*Your goal*
In the entries, find all lines that hold the word "will" and copy them.

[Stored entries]

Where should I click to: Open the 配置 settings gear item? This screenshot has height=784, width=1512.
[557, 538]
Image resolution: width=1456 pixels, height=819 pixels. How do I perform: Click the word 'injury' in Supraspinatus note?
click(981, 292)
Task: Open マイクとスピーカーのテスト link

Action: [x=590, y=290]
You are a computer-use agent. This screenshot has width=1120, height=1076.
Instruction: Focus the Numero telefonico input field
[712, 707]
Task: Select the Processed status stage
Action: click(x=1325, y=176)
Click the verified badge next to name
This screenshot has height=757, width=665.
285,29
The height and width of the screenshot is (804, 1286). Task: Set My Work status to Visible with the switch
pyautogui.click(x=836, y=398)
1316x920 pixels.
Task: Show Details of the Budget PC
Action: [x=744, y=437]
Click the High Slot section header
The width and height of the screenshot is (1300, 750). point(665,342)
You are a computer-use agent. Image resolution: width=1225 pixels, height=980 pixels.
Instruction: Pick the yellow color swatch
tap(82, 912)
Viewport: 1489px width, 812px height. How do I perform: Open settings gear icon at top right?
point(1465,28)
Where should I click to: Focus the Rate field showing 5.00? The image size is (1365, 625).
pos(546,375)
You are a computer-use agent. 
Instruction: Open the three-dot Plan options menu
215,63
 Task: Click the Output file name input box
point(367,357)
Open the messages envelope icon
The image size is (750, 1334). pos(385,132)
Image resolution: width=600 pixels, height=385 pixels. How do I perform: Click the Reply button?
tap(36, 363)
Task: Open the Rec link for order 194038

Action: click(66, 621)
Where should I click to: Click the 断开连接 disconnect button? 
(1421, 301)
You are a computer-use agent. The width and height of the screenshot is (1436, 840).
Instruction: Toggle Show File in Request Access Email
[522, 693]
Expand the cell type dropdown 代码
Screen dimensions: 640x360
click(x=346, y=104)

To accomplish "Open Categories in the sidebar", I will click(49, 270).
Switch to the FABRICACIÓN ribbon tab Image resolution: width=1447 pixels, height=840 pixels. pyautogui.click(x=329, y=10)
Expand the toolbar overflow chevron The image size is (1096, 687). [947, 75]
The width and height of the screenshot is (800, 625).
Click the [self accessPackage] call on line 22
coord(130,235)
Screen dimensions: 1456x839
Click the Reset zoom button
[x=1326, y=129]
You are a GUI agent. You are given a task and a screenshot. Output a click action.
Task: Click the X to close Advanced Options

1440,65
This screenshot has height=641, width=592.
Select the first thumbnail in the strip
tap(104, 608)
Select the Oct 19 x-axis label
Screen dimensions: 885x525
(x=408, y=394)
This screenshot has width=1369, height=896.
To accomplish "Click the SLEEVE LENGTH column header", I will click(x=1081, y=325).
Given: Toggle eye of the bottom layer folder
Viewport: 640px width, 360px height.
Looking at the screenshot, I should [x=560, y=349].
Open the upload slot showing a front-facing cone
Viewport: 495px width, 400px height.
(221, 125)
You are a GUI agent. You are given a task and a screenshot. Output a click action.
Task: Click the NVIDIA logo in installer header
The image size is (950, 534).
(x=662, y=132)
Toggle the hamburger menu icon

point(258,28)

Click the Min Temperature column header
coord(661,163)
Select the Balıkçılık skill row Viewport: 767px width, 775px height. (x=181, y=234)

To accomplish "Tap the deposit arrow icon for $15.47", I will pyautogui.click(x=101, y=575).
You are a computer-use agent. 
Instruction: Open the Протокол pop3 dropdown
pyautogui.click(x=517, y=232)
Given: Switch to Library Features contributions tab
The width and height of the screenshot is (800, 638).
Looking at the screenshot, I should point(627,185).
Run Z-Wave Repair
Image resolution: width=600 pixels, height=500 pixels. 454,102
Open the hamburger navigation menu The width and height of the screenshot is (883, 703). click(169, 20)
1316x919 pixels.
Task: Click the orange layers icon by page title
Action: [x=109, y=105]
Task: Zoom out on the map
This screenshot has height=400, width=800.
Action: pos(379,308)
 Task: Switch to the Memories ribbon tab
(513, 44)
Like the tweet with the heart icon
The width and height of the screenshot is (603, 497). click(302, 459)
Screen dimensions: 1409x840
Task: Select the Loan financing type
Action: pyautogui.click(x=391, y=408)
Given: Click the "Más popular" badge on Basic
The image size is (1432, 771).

*Exercise result*
To accomplish "Open Categories in the sidebar", I will click(49, 270).
To accomplish "Click the SLEEVE LENGTH column header", I will click(x=1081, y=325).
To accomplish "Tap the deposit arrow icon for $15.47", I will pyautogui.click(x=101, y=575).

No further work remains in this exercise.